** begin DATASET CONTENT **

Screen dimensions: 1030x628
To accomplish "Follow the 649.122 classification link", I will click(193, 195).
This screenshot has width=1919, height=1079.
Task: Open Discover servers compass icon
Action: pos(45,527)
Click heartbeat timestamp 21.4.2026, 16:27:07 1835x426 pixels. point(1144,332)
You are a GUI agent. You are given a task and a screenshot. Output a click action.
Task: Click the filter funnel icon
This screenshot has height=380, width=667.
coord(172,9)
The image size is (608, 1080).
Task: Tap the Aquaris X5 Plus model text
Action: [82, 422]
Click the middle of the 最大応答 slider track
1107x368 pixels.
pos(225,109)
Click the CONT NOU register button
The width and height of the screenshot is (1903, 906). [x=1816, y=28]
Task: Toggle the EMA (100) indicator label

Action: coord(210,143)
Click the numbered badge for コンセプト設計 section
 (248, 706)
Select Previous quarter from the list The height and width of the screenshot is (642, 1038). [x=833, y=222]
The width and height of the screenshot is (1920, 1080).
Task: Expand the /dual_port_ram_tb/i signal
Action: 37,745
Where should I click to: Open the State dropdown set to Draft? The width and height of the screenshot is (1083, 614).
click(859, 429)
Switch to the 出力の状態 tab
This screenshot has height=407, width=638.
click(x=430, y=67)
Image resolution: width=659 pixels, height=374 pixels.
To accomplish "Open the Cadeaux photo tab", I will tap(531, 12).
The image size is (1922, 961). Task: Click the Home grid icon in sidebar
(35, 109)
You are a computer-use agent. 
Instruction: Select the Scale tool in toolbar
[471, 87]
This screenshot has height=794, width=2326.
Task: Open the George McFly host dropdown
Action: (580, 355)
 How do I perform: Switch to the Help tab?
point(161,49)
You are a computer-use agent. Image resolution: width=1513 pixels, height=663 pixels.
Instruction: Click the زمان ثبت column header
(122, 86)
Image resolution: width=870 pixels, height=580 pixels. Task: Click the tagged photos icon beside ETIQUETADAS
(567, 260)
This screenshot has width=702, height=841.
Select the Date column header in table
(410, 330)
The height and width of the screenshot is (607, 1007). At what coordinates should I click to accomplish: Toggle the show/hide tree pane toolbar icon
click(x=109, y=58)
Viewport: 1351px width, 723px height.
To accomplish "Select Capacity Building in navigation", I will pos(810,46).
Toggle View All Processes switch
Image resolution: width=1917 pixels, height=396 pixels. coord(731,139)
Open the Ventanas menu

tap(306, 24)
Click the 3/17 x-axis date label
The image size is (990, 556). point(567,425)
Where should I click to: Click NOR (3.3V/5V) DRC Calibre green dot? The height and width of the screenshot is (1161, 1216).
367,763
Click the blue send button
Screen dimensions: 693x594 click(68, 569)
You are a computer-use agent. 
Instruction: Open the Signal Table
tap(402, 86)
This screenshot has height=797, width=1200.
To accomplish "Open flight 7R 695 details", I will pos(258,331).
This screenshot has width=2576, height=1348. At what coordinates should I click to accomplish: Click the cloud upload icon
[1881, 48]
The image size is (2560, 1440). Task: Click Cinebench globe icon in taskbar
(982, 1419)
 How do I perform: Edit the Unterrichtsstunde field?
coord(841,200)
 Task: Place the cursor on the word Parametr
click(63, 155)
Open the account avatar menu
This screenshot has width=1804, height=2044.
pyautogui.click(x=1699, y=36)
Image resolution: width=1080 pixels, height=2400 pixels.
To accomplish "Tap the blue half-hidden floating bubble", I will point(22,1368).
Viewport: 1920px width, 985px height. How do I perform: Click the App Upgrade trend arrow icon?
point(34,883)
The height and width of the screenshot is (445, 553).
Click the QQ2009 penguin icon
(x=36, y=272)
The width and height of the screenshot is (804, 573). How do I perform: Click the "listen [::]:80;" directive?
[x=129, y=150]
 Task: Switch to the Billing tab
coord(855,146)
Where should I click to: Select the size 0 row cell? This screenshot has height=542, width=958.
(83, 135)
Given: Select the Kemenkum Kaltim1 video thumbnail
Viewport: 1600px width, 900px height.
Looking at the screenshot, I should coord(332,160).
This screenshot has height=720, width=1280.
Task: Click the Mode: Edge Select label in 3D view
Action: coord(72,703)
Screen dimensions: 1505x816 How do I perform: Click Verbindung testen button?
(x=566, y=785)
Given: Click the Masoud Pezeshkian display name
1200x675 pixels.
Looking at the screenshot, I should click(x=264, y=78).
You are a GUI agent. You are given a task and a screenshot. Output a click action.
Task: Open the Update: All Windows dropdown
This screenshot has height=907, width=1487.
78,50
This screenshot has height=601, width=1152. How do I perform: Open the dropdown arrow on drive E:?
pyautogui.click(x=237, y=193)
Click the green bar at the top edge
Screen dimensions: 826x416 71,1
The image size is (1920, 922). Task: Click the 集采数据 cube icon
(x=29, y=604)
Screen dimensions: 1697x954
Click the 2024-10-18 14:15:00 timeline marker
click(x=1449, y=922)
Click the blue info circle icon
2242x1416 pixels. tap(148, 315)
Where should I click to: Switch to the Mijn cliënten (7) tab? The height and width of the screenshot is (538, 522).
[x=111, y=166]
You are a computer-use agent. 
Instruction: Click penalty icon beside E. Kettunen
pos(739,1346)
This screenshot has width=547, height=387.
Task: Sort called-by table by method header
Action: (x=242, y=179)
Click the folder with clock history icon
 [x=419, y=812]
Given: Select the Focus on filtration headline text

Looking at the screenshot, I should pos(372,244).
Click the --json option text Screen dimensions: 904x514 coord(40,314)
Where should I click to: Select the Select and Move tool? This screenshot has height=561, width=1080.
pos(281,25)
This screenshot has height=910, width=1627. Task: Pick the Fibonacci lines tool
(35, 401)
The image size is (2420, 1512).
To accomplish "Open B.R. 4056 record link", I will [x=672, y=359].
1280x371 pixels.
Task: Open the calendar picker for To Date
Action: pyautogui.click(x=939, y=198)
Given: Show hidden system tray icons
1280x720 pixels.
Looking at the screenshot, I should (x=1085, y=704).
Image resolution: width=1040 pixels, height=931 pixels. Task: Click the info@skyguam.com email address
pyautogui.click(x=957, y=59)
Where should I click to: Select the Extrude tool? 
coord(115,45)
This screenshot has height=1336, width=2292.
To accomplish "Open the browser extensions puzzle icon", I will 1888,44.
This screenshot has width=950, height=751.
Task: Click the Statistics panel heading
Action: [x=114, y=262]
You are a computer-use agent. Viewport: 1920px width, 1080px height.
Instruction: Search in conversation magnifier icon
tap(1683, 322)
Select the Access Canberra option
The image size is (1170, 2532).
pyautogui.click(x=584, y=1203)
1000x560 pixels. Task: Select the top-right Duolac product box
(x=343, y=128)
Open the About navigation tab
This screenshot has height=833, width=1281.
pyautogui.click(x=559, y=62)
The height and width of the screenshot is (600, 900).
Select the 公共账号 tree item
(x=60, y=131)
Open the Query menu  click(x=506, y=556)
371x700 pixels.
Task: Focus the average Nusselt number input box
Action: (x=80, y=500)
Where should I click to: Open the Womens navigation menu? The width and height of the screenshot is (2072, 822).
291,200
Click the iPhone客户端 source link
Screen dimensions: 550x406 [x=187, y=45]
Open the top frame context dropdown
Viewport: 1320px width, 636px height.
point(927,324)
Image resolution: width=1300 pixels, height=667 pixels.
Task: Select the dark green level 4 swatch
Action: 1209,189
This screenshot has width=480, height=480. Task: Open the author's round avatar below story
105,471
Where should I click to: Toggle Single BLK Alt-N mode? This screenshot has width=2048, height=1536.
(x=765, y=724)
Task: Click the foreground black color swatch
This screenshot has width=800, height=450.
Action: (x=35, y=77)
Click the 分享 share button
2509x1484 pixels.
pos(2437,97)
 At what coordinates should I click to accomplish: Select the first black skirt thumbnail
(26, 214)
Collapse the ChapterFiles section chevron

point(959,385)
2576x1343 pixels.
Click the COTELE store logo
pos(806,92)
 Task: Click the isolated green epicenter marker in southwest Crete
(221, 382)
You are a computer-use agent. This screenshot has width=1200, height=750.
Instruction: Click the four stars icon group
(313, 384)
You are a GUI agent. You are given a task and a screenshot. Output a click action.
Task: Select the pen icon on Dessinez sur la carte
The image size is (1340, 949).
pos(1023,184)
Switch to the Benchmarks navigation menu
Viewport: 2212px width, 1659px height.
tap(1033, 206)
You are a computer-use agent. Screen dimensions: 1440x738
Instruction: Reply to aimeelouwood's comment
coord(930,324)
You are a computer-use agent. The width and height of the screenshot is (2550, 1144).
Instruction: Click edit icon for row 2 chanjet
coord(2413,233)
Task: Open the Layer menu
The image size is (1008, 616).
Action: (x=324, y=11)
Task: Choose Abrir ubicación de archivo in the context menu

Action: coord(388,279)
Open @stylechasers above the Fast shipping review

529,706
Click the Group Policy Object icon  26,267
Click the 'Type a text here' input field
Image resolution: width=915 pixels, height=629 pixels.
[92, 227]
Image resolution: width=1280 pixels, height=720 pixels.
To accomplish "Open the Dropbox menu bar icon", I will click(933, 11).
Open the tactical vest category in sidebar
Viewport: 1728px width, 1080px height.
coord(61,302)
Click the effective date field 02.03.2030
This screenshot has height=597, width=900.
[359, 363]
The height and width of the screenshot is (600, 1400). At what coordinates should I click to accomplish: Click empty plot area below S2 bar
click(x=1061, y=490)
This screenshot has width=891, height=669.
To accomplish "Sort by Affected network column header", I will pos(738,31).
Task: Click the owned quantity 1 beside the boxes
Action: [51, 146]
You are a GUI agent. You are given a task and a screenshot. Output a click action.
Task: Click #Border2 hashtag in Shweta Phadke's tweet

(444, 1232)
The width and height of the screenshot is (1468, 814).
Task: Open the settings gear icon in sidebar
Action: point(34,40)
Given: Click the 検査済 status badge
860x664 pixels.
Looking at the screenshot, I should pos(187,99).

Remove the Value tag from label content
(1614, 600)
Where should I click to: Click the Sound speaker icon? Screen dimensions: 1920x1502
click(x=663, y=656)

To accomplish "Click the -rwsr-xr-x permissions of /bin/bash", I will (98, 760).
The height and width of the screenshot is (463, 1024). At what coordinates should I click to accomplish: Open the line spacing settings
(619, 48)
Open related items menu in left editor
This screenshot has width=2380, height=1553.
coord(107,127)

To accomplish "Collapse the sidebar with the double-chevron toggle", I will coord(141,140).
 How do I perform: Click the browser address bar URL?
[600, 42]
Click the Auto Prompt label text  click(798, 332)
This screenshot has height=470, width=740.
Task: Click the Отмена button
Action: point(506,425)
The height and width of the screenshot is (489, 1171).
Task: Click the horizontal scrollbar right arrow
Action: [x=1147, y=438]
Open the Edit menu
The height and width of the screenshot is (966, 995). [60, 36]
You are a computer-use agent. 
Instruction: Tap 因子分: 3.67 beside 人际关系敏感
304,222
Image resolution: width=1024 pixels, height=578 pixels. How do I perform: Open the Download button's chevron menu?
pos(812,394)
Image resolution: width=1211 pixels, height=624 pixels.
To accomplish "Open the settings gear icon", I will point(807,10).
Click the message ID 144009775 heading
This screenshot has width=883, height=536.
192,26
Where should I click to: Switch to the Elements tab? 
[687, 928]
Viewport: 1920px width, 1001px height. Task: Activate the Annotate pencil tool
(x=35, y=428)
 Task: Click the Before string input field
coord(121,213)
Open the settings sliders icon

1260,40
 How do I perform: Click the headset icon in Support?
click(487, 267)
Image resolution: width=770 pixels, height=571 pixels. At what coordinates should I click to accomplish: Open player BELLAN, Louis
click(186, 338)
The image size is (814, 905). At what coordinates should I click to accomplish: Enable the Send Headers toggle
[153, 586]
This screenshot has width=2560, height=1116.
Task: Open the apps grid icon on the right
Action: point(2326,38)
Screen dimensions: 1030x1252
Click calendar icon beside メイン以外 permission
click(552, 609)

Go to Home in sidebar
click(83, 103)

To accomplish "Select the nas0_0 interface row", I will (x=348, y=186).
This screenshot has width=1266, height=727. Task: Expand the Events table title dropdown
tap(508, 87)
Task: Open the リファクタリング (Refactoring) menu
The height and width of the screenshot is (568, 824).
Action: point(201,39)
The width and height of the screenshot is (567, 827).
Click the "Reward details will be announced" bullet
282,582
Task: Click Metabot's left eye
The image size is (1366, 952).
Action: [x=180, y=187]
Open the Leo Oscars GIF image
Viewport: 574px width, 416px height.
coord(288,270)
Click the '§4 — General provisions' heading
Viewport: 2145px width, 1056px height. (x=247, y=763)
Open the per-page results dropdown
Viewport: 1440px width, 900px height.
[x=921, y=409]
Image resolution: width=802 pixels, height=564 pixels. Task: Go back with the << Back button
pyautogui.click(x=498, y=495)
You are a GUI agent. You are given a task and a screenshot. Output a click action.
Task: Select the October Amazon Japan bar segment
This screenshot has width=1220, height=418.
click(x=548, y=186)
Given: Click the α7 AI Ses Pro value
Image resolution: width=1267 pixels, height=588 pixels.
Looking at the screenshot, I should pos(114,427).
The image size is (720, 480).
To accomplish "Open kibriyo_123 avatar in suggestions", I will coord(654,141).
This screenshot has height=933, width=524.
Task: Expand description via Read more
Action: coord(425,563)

** end DATASET CONTENT **

◆ **WORK TO DO**: Rewrite the data starting with the line containing "The height and width of the screenshot is (600, 1400)." and going on through the line containing "click(x=1061, y=490)", keeping all text in both lines. Scale only the click coordinate values by 2.05 and round each to a whole number, with halves rounding up.

◆ **EXPECTED ANSWER**:
The height and width of the screenshot is (600, 1400). At what coordinates should I click to accomplish: Click empty plot area below S2 bar
click(x=2175, y=1005)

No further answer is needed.